I'm exhausted of faking a smile, not doing anything all day, laying in bed day to night, crying myself to sleep. I'm so tired all the time it just feels like I don't get enough sleep although I sleep a lot.
I'm tired of my parents shouting at me, I'm tired of being blamed for everything wrong in the house. I'm tired of having to be the only one who washes the dishes. Tired of always having to support others when all they do is prove me wrong and shove me to the side. Tired of my phone being dry all the time. Tired of not having friends or people who care about me.
I'm so fucking pathetic.
Lately I haven't been in the mood for anything. I don't feel like talking to anyone because no one even wants to talk. I don't feel like eating much. I just want to live in peace with myself. I want to be alone. Maybe I'll change my mind and socialize again, but for now, I'm happy in my bubble.

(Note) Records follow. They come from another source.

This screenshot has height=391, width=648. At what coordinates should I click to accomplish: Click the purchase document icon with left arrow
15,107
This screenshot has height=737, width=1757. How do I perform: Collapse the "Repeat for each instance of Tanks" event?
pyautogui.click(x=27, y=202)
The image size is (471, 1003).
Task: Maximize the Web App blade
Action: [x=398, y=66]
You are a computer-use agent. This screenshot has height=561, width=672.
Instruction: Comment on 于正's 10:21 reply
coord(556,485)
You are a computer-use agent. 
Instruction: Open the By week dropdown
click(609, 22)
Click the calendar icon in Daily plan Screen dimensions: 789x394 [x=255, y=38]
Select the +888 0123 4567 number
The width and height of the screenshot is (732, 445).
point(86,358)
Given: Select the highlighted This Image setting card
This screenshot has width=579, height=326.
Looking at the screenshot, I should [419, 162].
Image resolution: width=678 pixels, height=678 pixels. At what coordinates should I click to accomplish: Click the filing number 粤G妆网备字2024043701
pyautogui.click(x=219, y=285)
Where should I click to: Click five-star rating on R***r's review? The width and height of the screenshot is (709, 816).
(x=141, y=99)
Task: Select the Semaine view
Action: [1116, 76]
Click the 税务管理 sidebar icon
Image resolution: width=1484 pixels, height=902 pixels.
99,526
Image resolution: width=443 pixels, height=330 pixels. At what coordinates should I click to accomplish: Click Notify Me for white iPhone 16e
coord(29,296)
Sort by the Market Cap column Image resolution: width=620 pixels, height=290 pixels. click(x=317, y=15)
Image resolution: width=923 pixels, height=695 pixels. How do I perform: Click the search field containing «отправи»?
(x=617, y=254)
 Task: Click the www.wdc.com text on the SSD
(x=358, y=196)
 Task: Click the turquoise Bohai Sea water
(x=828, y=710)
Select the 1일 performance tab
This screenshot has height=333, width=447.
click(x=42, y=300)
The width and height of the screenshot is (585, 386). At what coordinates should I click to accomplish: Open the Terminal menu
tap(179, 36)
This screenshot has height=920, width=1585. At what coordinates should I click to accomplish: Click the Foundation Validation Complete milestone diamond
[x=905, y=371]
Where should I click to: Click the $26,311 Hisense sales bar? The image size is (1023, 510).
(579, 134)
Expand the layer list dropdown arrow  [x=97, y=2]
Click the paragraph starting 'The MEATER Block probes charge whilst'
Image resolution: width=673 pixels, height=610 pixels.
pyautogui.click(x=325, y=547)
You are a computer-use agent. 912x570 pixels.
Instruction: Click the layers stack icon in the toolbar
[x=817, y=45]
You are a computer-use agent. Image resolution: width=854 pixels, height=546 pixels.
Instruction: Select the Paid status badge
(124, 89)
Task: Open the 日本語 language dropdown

I started writing here because I tend to bottle up stuff that happens to me and I can't really talk to anyone cause nobody takes me seriously. Maybe it's cause of my fetus voice or the fact that I don't look my age or I don't look like I should be sad, but idk. Every single time I try to express my feelings the person I'm talking to says: "hashtag I'm 14 and that's so deep." They think I'm joking or something. Just feels like no one cares. That's fine but I wish at least one person would.